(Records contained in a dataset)
══════════

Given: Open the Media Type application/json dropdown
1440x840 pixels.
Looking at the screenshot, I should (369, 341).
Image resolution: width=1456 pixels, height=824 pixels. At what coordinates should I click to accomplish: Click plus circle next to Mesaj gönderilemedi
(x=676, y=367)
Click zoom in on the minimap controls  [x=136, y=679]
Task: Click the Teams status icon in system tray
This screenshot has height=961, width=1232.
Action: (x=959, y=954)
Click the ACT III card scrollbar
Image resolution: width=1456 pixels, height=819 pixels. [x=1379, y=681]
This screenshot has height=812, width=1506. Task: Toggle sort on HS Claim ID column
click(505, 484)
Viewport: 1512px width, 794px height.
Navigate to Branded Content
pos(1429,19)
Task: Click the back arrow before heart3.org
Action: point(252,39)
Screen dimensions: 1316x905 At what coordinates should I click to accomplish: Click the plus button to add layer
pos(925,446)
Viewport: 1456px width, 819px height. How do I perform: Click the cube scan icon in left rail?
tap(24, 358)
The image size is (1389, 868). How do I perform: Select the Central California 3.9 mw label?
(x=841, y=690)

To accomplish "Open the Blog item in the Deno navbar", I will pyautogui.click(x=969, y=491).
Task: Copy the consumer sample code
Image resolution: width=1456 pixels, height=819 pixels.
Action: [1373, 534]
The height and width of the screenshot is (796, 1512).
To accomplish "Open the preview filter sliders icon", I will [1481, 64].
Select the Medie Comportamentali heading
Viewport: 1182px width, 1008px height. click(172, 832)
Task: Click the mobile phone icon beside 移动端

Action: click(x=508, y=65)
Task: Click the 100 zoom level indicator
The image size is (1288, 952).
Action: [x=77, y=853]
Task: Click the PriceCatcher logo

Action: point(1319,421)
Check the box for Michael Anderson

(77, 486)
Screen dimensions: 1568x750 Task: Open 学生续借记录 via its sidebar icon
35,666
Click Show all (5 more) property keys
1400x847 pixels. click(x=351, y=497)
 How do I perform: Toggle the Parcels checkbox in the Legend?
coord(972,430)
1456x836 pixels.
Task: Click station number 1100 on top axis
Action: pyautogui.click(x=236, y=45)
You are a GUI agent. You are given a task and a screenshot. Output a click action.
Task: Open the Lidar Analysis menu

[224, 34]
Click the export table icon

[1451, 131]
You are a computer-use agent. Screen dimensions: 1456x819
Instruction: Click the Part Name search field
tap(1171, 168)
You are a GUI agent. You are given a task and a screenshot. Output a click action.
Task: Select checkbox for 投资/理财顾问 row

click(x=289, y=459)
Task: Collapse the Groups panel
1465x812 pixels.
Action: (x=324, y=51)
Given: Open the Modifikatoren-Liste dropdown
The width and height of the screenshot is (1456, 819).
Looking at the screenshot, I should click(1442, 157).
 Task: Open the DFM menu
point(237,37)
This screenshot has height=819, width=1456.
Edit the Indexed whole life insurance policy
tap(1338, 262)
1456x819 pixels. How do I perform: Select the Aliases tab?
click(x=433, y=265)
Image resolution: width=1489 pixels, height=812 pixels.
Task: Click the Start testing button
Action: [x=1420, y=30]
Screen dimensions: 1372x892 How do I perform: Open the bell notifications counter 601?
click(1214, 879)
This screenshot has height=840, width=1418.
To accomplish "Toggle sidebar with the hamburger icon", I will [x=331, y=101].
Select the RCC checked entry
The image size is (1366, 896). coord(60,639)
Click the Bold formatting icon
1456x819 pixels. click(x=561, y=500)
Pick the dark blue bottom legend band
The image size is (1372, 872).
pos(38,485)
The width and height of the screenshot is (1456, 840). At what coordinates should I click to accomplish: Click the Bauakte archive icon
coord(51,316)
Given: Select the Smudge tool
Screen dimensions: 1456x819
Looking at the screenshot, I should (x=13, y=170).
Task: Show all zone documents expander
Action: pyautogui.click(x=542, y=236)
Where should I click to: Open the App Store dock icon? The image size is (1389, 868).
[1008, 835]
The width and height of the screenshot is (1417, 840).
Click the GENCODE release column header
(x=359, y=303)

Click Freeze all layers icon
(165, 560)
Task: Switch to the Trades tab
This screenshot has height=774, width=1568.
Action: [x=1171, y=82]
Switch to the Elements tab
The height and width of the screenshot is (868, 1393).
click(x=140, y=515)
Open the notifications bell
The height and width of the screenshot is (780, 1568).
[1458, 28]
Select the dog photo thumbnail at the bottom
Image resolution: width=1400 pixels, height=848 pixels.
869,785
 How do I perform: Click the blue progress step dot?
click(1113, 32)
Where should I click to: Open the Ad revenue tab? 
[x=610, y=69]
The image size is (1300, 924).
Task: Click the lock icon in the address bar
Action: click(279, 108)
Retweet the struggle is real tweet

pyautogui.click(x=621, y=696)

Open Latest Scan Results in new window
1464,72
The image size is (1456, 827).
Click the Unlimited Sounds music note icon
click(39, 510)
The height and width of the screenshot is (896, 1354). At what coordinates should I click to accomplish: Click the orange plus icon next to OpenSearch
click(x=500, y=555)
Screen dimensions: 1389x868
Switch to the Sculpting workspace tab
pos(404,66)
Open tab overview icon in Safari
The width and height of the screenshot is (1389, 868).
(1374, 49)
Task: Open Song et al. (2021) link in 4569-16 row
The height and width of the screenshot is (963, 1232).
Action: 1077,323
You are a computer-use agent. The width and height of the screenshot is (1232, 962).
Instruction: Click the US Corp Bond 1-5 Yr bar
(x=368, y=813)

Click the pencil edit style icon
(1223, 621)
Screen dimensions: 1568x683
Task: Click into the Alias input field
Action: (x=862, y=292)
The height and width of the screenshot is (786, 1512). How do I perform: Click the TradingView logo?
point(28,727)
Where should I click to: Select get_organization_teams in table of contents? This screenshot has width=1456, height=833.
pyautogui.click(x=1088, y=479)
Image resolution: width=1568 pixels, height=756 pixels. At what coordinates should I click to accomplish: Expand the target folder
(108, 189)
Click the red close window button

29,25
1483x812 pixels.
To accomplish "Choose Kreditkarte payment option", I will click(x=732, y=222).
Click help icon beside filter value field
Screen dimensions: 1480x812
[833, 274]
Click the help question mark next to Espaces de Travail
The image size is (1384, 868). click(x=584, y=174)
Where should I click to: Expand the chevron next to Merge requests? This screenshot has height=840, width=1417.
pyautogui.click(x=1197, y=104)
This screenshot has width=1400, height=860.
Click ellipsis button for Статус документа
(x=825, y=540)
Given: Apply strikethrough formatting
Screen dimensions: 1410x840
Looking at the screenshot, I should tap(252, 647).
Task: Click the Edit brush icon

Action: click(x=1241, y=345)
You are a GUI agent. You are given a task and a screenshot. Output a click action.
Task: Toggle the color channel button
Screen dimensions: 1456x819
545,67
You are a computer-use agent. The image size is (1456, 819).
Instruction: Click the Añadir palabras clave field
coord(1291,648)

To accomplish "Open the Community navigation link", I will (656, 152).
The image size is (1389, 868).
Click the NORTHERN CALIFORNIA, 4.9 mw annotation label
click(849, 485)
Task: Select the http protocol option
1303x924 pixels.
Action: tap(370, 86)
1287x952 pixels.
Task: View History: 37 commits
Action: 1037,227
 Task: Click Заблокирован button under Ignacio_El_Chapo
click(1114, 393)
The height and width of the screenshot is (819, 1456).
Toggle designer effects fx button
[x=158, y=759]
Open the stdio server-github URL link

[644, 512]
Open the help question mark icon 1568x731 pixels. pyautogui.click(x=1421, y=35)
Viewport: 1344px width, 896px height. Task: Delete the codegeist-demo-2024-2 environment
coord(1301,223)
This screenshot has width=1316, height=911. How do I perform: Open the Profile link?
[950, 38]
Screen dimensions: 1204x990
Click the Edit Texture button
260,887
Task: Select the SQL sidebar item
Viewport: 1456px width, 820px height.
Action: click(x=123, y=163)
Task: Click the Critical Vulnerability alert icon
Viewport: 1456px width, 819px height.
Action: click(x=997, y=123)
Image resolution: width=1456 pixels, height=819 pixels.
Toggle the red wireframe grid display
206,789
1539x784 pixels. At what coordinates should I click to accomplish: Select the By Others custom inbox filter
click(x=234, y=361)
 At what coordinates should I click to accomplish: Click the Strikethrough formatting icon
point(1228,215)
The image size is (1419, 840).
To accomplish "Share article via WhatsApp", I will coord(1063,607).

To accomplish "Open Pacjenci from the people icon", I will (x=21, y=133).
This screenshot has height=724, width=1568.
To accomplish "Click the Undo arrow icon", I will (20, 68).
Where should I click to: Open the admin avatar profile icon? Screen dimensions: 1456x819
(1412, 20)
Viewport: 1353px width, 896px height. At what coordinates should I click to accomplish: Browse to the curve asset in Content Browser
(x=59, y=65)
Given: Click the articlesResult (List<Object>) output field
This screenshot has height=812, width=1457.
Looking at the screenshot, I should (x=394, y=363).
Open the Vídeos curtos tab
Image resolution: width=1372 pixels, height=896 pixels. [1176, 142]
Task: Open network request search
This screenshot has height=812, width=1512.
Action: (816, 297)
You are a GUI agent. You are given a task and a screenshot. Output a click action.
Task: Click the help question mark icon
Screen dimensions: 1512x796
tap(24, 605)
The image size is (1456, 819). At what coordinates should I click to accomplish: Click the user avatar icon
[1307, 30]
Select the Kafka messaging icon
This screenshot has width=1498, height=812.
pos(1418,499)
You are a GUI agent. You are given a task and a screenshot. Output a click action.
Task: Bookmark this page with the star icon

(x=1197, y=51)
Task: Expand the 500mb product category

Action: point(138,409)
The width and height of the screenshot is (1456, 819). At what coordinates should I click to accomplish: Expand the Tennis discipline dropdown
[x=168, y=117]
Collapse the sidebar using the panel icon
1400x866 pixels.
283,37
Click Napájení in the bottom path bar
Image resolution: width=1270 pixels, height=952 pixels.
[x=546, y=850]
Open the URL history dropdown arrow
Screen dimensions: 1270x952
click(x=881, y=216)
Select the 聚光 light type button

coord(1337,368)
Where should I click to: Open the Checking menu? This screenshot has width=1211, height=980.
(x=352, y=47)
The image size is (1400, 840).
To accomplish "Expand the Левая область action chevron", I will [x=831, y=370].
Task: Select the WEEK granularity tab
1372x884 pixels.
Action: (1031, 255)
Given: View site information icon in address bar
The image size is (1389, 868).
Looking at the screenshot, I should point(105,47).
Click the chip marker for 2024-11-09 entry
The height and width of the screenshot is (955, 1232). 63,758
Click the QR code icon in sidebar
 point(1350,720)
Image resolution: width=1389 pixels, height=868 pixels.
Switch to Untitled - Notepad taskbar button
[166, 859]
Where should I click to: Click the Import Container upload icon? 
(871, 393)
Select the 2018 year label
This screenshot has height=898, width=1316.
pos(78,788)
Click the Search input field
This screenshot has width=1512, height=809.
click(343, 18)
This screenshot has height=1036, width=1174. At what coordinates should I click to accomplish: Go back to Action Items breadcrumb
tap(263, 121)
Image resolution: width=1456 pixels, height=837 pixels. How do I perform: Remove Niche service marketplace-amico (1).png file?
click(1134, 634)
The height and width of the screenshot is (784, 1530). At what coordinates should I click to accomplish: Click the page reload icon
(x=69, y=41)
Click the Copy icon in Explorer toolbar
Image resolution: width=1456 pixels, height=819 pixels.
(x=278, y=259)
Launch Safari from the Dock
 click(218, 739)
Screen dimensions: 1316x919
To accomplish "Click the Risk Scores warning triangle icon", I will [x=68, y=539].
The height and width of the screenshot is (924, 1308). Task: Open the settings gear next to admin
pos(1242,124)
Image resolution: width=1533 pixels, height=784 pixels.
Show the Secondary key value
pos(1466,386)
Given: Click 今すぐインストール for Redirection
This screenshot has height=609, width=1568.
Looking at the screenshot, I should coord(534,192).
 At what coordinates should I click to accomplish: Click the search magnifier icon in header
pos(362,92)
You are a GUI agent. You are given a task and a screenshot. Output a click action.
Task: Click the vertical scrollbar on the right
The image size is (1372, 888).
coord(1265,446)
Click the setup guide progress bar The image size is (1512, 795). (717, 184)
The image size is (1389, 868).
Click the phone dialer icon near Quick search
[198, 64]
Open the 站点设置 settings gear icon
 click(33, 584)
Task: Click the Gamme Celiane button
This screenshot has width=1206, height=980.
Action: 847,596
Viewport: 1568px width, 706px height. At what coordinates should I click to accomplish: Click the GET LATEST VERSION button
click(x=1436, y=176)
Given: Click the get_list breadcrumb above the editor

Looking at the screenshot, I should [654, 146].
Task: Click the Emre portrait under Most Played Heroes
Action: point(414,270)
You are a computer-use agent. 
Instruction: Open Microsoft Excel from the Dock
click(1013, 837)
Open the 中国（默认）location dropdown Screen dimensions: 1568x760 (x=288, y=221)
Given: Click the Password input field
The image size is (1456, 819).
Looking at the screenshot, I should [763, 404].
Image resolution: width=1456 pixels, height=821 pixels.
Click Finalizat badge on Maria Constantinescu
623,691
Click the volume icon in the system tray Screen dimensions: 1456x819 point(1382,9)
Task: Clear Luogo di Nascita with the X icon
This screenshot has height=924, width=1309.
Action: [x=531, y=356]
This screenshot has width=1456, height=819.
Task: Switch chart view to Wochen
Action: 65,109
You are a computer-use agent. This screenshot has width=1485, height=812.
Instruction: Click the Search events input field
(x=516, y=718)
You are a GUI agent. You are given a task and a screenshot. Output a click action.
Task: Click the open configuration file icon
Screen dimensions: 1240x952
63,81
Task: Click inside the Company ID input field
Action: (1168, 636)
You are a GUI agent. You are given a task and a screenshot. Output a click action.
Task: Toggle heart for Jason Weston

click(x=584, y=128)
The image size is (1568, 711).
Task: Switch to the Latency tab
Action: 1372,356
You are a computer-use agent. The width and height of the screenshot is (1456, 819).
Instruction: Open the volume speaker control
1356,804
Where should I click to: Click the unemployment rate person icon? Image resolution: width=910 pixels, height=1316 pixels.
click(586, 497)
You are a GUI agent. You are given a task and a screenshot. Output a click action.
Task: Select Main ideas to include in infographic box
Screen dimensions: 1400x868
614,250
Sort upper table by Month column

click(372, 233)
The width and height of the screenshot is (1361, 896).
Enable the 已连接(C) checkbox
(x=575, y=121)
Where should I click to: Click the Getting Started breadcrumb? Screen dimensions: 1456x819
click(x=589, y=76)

══════════

Within the entries, find all lines holding "system" and copy each one.

• [Answer box]
Task: Click the Teams status icon in system tray
Click the volume icon in the system tray Screen dimensions: 1456x819 point(1382,9)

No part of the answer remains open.